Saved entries
####
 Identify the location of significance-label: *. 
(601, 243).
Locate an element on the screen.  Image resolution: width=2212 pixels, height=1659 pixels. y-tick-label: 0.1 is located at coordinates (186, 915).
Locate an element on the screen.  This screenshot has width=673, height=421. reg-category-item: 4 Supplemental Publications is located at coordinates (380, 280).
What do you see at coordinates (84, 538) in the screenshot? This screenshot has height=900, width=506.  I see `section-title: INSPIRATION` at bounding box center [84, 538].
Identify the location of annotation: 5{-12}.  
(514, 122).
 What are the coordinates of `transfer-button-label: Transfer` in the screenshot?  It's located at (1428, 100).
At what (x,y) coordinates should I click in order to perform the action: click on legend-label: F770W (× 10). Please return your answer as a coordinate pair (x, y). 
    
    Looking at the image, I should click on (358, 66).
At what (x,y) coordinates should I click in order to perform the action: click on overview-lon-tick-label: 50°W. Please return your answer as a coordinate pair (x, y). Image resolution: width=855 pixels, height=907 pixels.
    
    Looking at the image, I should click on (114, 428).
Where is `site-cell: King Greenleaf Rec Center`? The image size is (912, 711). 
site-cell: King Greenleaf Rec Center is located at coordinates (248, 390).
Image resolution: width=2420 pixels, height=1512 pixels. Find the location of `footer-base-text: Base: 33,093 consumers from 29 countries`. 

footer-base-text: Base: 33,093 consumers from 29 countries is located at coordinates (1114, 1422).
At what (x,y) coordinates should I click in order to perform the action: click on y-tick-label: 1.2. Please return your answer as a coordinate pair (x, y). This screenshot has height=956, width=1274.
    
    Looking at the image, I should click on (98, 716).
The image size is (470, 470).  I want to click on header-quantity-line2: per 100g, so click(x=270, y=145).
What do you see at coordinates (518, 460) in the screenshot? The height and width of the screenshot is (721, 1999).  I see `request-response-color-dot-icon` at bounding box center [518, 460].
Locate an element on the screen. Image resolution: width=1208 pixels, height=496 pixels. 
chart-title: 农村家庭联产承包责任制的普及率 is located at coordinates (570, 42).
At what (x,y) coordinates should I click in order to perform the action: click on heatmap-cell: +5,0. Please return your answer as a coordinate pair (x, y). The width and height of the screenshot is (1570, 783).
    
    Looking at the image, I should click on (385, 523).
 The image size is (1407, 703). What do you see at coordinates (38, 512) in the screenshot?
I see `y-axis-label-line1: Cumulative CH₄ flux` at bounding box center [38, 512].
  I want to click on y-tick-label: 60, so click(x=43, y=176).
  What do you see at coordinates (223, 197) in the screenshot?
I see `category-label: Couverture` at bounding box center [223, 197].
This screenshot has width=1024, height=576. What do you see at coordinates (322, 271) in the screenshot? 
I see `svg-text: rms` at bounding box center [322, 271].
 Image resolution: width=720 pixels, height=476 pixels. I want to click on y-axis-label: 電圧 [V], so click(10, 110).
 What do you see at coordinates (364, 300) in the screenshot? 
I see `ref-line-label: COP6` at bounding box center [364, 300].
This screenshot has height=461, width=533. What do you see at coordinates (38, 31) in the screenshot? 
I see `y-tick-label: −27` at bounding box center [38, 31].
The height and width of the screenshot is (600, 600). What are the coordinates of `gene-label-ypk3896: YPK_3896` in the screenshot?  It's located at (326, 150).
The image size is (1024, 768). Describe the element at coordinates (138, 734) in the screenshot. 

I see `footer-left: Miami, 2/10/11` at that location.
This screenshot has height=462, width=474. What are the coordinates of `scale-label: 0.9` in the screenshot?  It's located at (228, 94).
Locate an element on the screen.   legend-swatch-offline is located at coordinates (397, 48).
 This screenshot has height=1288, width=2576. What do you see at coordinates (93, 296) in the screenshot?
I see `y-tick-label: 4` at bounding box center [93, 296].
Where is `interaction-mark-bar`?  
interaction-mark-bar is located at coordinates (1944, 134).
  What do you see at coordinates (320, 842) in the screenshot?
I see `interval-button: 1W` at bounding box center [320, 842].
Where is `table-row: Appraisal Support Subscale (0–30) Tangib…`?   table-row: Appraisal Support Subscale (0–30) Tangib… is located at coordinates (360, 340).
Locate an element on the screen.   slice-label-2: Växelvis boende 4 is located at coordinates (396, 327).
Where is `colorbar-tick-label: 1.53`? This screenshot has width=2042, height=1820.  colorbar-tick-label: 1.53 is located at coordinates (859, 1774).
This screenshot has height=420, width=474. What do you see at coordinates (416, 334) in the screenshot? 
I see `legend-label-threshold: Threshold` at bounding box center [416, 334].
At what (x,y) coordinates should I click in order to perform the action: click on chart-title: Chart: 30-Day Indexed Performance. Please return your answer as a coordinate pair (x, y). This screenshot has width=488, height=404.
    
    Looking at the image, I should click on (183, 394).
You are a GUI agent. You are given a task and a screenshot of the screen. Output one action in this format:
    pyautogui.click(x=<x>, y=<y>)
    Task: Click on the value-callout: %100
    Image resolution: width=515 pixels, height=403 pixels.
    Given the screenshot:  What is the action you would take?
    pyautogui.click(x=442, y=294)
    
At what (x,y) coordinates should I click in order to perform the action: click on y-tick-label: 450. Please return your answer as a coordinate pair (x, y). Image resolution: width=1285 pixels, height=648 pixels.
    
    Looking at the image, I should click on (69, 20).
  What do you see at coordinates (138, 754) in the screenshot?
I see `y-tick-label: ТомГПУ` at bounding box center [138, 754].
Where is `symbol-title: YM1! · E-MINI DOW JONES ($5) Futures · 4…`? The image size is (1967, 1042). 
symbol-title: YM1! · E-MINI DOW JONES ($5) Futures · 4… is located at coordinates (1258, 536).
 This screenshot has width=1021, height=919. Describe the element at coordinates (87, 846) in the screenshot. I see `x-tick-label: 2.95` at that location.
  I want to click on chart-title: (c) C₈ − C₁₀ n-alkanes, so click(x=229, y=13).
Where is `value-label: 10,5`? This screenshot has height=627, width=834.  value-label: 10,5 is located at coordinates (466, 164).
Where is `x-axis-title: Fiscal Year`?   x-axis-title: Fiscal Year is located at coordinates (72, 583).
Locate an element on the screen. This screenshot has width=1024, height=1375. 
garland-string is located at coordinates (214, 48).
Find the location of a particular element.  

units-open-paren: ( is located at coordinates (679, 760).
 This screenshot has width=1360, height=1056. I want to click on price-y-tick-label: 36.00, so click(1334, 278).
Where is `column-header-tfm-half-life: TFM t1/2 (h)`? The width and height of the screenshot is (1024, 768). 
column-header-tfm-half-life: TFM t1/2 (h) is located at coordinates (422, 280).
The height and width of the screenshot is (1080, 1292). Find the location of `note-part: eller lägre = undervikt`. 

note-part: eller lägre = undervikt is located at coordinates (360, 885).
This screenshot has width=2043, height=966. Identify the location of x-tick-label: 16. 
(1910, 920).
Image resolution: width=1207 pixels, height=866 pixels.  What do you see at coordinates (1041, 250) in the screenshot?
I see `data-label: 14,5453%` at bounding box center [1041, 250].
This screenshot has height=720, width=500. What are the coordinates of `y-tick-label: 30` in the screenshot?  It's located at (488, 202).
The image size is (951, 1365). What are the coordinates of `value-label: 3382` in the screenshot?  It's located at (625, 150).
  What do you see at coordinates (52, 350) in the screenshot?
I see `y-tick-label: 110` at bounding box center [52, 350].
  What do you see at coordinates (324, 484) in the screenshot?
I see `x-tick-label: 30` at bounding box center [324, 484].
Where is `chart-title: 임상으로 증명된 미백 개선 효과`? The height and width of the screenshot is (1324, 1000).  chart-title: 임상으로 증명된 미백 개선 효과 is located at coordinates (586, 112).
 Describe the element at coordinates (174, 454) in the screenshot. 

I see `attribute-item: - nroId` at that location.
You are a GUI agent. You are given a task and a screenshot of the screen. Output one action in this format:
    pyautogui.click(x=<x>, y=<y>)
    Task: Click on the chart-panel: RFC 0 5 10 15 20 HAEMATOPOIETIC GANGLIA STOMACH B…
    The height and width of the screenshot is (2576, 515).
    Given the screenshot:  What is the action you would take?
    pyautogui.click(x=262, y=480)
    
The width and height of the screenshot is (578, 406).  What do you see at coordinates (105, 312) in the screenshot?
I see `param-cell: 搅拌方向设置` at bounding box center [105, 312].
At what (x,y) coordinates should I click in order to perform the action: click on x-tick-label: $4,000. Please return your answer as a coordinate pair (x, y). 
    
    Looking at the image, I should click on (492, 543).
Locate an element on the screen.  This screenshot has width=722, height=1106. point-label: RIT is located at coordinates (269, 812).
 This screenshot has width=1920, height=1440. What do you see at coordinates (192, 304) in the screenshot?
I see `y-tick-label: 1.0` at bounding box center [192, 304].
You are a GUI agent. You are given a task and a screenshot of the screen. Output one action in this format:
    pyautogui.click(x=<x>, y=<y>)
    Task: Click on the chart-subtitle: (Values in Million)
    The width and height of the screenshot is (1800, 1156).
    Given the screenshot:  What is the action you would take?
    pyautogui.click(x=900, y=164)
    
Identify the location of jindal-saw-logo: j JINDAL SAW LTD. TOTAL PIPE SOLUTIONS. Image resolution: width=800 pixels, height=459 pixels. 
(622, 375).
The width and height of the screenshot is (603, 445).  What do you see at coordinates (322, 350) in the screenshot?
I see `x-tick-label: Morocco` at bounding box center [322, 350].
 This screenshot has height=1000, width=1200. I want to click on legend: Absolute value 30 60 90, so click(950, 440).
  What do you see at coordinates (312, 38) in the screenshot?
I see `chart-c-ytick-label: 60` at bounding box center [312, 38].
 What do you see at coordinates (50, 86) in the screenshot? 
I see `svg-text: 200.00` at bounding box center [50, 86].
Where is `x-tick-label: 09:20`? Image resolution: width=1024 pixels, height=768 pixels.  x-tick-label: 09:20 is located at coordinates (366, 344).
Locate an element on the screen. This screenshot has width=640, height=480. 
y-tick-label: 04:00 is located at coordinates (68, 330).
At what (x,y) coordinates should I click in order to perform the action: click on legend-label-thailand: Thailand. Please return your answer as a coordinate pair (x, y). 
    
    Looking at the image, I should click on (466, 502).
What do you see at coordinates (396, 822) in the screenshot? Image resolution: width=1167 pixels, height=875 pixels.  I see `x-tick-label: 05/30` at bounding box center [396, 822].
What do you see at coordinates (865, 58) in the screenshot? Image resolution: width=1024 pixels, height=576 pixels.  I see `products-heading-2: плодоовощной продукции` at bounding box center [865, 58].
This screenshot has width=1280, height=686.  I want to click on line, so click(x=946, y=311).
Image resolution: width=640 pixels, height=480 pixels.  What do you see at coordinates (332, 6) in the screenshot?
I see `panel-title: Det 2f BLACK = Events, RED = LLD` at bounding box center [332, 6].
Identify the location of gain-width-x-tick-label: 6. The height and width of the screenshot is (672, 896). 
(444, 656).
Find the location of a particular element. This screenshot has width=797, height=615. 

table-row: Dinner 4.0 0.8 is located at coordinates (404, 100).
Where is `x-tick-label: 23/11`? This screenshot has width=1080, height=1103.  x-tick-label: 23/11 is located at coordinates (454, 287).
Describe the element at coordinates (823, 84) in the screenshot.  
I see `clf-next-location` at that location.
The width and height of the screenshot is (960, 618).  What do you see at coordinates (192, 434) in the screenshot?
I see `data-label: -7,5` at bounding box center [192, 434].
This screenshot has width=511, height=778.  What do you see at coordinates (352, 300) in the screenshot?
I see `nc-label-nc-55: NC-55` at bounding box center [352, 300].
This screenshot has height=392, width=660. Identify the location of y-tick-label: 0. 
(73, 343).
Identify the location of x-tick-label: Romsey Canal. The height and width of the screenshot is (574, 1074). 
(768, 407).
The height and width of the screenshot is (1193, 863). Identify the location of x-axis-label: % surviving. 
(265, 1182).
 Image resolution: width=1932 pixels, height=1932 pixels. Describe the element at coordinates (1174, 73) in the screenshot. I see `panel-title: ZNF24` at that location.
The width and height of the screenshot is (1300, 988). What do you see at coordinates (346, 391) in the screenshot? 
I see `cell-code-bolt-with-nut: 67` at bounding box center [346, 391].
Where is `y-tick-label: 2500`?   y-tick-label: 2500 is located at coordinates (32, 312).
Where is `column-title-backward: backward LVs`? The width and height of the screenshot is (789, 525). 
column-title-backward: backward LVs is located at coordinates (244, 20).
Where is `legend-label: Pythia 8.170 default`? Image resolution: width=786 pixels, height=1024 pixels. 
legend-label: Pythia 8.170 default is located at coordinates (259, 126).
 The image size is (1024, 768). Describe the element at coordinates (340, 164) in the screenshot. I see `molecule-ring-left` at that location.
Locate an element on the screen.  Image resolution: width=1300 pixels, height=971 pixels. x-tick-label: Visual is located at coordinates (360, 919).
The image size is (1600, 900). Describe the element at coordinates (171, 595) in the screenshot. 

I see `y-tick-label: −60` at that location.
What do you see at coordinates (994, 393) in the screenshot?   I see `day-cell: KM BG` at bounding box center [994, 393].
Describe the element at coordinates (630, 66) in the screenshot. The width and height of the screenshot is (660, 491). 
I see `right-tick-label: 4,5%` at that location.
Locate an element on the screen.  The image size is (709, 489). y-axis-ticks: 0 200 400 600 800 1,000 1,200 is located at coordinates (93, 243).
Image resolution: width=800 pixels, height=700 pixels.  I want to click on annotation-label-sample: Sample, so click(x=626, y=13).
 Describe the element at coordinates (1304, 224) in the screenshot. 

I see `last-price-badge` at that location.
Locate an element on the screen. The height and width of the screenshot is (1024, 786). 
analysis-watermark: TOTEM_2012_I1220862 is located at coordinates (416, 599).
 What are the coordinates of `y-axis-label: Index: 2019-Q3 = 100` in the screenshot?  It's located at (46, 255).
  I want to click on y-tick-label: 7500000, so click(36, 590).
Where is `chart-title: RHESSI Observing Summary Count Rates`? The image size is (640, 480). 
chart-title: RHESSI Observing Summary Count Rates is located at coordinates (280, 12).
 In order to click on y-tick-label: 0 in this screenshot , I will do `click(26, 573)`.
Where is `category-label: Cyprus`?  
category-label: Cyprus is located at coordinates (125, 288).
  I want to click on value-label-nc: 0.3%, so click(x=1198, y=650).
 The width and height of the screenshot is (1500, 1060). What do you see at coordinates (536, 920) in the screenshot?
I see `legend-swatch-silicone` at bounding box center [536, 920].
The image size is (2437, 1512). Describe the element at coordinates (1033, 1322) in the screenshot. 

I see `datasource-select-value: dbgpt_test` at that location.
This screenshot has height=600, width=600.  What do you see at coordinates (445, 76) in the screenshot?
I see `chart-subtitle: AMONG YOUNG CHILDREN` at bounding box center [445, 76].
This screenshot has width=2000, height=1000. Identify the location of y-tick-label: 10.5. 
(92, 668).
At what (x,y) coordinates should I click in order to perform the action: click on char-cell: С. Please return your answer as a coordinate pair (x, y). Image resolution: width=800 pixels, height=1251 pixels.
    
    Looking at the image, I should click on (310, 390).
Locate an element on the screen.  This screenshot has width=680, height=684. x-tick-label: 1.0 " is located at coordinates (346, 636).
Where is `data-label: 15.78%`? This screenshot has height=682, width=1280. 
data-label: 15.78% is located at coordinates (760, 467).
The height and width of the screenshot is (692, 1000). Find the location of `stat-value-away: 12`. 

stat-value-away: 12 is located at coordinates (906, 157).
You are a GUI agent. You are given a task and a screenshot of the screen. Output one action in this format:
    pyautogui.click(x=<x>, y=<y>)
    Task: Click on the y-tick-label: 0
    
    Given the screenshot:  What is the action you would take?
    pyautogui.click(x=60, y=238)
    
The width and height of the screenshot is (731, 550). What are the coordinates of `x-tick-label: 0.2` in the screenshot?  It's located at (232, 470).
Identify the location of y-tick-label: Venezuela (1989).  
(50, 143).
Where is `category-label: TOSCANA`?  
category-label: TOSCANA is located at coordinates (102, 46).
####
## Problem requirements
Copy the entries above verbatim, beginning at the line containing "Find the location of a particular element. This" and continuing through the line containing "table-row: Dinner 4.0".

## Response box
Find the location of a particular element. This screenshot has width=797, height=615. 

table-row: Dinner 4.0 0.8 is located at coordinates (404, 100).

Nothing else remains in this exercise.